PROMOTERS BECOME YOUNG
While COVID-19 concerns and coronavirus policies can affect attendance at any event, the impact appears to be greatest on shows that appeal to older audiences.
Ryan said he has studied the demographics and shows that target audiences 55 or 60 and over appear to be performing the worst.
Offerdahl was even more blunt.
“If you watch (a show that appeals to people under 35), it will perform up to expectations or a little less,” he said. “35 to 54 and over 54, you’re going to have a hard time, I don’t care if it’s a national act, a regional act or a local act.”
Haidaris said he believes certain genres seem more resistant to COVID-19 than others, particularly country music and blues.
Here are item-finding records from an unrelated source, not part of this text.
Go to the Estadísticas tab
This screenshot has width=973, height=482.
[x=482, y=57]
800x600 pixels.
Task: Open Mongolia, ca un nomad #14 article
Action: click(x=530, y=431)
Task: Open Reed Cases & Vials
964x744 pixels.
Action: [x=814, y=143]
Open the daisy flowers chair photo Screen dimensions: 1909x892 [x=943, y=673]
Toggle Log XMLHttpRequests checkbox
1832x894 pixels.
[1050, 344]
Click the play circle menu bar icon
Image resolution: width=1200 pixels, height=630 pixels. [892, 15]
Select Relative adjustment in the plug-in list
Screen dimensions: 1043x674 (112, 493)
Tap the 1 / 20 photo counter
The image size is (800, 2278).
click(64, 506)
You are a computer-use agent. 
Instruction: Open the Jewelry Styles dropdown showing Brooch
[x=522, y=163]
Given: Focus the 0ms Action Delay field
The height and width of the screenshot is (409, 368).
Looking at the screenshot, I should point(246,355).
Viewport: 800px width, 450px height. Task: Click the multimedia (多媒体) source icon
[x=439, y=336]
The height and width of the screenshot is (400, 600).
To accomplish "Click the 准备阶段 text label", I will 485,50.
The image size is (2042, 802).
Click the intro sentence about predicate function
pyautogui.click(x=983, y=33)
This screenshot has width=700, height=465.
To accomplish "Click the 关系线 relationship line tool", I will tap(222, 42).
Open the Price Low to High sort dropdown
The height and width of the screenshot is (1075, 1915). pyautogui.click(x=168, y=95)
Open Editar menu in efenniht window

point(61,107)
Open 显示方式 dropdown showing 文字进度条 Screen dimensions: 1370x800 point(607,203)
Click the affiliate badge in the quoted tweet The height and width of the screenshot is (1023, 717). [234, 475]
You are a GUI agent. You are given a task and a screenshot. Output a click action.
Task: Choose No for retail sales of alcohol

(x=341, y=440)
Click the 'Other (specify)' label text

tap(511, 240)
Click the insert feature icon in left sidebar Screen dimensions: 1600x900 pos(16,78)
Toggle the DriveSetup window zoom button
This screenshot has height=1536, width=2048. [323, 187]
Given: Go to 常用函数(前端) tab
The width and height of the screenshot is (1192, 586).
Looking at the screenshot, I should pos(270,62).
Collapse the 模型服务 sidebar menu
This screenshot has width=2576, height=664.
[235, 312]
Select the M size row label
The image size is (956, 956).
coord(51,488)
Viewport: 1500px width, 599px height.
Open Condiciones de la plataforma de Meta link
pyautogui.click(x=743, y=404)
He said early sales were solid for a spring show from blues guitarist Kenny Wayne Shepherd, which was announced earlier this month.
Ryan agreed that country audiences seem more willing to brave crowds, but he still thinks age is more of a factor than gender.
“I don’t see the problem going away anytime soon,” he said. “I would think twice before bidding on the old demos. ”
EXTERIOR TO INTERIOR
Crowds this summer at the Youngstown Foundation Amphitheater and the Warren Community Amphitheater indicated that spectators seemed comfortable seeing outdoor performances. And Ryan said nationwide attendance figures indicate that outdoor shows attract better than indoor concerts.
It might be great in the South, but outdoor events are impossible in Northeast Ohio for at least half of the year, and unpredictable during many spring and fall months.
Haidaris said he would consider using the Warren Amphitheater for more than the acts of tribute that fill the River Rock to the Amp program, but other factors are involved.
“It’s more expensive to do a show at the amp because we have to provide the sound, the security, everything,” Haidaris said. “It’s a lot cheaper to do a Robins show because it’s all stand-alone.”
Ryan expects a busy summer at the Youngstown Amphitheater, but he could also experience issues beyond his control. Tours that play in venues this size are smaller than those that go to Blossom Music Center and have smaller teams. Three of the 12 domestic acts booked in 2021 have canceled their dates in Youngstown due to outbreaks of COVID-19 within their touring entourage, Ryan said. Larger circuits appear to be better equipped to overcome these problems. This is one of the reasons why there haven’t been so many concerts booked at the Covelli Center for the fall and winter.
“These shows couldn’t support one, two or three crew members receiving COVID, where bigger tours playing in bigger arenas could support it better,” Ryan said. “Booking the arena was more of a challenge. That being said, I expect next summer and fall to be really good in this space. ”
Since the start of the pandemic, many promoters and theater operators have expressed cautious optimism that things will get better in three to six months. It’s just how unpredictable things remain that they always use that three to six month time frame to discuss their expectations for the New Year.
With many Broadway shows shutting down due to concerns about COVID-19, Dier said she was concerned the same could happen with touring productions, and Stambaugh and DeYor might rely more on local bookings than on attractions on tour until the future is clearer.
Offerdahl said he would likely be more conservative in the guarantees he offers to Westside Bowl numbers, at least until spring. But he stressed that the Westside Bowl is first and foremost a concert hall, and will continue to be one, even if it means losing money in the short term.
Haidaris said he believes more and more people will feel comfortable going to indoor shows as they get vaccinated and / or tire of living under restrictions.
Ryan has plenty of events in the works for the JAC managed sites, but he’s also aware that that could change.
“In 2022, you would be crazy not to worry about omicron and how it could hurt the industry again,” he said. “Nobody has a crystal ball.”